Saved data entries:
>>>
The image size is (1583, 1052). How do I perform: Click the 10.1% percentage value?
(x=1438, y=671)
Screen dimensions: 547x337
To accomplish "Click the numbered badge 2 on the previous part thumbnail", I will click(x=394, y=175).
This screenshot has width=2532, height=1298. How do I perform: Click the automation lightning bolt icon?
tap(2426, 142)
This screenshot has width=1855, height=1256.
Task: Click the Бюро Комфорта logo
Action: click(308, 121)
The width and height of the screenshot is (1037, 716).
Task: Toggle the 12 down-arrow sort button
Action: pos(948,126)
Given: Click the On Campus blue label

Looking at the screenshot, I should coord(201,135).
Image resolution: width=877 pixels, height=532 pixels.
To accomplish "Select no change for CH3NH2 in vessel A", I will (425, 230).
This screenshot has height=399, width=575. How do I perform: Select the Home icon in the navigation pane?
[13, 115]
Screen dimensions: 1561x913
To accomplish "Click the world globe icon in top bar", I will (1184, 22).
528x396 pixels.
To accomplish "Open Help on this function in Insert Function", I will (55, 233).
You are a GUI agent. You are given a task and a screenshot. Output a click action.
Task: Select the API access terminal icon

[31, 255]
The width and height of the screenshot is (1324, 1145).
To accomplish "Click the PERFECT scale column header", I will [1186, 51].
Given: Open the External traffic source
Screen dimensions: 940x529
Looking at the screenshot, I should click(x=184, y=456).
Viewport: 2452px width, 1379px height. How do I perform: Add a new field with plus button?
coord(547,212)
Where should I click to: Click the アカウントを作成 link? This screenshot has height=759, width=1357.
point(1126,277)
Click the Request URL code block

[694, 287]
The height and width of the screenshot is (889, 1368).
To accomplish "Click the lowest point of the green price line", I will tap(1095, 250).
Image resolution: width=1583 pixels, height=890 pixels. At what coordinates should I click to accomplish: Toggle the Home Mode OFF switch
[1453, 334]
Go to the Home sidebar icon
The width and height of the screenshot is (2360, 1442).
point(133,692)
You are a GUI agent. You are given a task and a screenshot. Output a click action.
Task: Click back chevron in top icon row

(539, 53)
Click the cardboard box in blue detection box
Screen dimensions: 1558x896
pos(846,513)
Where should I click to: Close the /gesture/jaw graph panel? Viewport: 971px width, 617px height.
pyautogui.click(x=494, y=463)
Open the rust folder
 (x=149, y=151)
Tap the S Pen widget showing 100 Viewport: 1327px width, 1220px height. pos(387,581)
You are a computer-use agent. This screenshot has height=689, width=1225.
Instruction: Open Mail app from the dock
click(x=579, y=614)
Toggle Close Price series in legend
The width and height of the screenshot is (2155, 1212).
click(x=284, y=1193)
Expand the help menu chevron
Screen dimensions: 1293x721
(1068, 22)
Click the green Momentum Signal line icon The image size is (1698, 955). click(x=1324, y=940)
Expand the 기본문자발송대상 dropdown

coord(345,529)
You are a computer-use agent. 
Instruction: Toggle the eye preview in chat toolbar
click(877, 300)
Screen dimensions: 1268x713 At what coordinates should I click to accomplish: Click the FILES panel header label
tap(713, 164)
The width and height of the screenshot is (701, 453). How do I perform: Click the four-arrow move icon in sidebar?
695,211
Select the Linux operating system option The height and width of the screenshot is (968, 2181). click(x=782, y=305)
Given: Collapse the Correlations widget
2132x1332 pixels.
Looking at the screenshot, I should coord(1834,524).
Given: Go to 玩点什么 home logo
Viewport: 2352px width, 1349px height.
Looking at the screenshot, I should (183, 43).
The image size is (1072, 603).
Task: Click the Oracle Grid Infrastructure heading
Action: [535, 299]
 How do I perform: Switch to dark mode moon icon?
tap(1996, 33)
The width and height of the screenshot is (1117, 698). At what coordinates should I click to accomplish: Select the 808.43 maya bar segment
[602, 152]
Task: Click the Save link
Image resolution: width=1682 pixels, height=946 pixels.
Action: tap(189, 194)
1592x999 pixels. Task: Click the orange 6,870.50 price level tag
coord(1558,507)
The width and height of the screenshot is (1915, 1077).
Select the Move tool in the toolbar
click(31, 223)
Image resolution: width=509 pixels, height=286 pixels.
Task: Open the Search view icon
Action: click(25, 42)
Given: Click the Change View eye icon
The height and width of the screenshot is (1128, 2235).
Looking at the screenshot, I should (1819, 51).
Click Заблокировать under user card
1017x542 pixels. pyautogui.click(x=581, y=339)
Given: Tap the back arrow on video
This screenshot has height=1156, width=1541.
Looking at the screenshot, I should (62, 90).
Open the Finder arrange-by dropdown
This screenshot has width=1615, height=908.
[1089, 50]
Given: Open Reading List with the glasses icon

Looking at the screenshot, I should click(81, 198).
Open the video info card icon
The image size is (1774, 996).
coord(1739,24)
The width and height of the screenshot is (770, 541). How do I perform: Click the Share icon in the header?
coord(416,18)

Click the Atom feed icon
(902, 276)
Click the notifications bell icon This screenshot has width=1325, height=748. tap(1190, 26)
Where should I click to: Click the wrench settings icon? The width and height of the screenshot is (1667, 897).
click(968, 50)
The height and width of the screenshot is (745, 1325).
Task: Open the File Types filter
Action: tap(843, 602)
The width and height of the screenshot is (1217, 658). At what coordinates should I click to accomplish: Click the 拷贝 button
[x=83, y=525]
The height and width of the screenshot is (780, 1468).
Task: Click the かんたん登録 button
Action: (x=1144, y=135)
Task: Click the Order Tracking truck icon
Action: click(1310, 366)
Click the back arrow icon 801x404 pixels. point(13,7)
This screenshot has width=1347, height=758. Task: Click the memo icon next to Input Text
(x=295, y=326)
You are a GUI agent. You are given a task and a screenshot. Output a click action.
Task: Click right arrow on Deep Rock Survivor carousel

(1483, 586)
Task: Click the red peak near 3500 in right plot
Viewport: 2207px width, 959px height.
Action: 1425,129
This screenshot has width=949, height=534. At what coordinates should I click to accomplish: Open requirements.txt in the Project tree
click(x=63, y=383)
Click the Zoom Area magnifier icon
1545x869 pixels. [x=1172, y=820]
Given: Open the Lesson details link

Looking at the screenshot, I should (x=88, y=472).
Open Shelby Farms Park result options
<<<
▶ _WHAT YOU ARE ASKED TO DO_: From the records above, copy out the line with "The width and height of the screenshot is (1324, 1145).", the line with "Given: Open the External traffic source", and every line between them, word for word.

▶ _PROBLEM SOLUTION_:
The width and height of the screenshot is (1324, 1145).
To accomplish "Click the PERFECT scale column header", I will [1186, 51].
Given: Open the External traffic source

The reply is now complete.